The first levels of the B log correspond to (one page) memory, so any things that happen at these levels do not involve I / O. (This also fixes the rrenaud parsing problem that O (1) merges on insertion, since you are just starting to pay for them after merging the first journal B.)
As soon as you combine at least elements of B, Fact 2 occurs.
Consider the work from an elementary point of view. It combines O (log N) times. It gets charged O (1 / B) every time this happens. The total cost of the insert is O ((log N) / B) (additional paranas must be different from O (log N / B), which would be a good insert performance - even worse than the B-tree).

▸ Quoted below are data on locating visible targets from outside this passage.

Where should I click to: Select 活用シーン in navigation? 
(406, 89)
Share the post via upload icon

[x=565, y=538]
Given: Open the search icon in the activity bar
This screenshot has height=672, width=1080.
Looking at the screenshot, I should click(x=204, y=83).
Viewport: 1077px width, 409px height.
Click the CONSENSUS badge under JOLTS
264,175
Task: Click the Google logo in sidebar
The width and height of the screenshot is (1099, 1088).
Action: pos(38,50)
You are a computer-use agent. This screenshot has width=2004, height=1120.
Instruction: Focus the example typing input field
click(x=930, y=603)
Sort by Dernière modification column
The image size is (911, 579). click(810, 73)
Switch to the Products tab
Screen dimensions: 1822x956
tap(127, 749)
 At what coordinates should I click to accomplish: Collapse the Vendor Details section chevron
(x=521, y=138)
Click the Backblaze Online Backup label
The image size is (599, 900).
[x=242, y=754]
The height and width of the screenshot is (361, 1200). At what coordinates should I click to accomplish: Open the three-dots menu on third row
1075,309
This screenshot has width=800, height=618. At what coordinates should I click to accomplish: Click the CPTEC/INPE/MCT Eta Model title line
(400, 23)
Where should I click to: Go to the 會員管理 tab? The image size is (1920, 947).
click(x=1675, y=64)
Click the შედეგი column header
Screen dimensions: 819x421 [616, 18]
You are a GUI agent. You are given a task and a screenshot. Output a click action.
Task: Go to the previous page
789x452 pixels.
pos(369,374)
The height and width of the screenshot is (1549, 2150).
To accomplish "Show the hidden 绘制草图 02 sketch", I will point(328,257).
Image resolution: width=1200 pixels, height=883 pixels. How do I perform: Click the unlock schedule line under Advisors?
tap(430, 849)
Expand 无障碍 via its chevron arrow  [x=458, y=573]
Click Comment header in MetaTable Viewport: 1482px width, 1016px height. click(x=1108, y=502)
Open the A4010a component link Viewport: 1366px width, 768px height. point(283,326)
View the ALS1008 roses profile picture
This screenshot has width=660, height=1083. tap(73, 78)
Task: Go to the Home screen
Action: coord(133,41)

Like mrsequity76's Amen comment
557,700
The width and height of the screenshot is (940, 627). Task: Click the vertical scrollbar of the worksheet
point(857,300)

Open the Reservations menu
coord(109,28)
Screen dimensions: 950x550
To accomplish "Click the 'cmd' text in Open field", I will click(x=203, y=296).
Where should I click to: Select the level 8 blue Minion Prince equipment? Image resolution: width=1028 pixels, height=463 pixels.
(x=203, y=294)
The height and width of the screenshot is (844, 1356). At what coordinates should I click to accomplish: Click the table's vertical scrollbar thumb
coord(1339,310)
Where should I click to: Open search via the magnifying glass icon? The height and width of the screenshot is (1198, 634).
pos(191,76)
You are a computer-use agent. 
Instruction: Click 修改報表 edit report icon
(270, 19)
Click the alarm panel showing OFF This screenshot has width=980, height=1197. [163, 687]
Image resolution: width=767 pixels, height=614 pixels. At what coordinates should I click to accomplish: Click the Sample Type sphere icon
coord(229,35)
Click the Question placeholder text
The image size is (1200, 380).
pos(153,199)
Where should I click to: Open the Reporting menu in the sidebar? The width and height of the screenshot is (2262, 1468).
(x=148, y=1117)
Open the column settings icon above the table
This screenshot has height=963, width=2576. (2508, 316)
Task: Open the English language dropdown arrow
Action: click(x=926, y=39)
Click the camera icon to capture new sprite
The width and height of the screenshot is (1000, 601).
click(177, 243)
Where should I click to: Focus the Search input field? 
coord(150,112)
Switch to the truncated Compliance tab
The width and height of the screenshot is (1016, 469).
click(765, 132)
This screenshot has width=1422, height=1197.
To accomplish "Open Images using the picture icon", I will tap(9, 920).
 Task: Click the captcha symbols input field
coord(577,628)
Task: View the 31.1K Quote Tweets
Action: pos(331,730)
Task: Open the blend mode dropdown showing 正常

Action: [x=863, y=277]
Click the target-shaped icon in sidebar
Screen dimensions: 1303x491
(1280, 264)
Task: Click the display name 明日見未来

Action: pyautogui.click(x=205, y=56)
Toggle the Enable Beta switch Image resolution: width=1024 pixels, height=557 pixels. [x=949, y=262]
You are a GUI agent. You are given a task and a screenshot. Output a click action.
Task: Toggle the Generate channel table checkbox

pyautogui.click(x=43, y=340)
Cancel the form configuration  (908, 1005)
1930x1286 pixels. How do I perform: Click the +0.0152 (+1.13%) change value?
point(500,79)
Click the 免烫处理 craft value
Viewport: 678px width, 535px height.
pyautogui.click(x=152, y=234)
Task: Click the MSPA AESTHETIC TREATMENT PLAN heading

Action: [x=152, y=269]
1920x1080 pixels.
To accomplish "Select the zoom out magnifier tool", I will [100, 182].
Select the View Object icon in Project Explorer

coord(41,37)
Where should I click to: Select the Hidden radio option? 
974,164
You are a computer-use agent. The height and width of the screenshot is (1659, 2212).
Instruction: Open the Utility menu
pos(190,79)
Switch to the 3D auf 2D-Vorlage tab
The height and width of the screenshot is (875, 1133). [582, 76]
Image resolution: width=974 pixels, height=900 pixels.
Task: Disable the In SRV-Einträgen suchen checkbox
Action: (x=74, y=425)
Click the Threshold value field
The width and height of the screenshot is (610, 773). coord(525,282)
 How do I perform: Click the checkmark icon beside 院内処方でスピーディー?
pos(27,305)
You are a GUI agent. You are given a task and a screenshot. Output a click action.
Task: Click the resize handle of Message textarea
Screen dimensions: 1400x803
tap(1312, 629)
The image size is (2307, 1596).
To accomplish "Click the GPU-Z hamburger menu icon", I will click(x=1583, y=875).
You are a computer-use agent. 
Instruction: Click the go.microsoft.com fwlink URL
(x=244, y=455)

The "average" value is the really amortized cost - this is the amount you charge on this item to insert it. A little more formally, this is the general job of inserting N elements, and then dividing by N. The amortized cost of O ((log N) / B) actually means that inserting N elements is O ((N log N) / B) I / Os - for the whole sequence. This is comparable to B-trees, which makes a total of O ((N log N) / log B) I / O for N embeddings. The division by B is obviously much better than the division by journal B.
You may complain that the work is lumpy, that you sometimes do an insert that causes a large cascade of mergers. This is normal. You do not charge all merges with the last insert. Each pays a small amount for each merger in which they participate. Since (log N) / B will usually be much less than 1, each is charged with less than one I / O during all mergers involved.
What happens if you do not like the amortized analysis and you say that although the throughput of an insert increases by a couple of orders, you do not like when a single insert can cause a huge amount of work? Yeah! There are standard ways to deamortize such a data structure when you perform a forward merge bit during each insert. You get the same I / O complexity (you have to take my word for it), but this is pretty standard material for people who care about amortized analysis and deamortize the result.
Full disclosure: I am one of the authors of the COLA document. In addition, rrenaud was in my class of algorithms. In addition, I am the founder of Tokutek.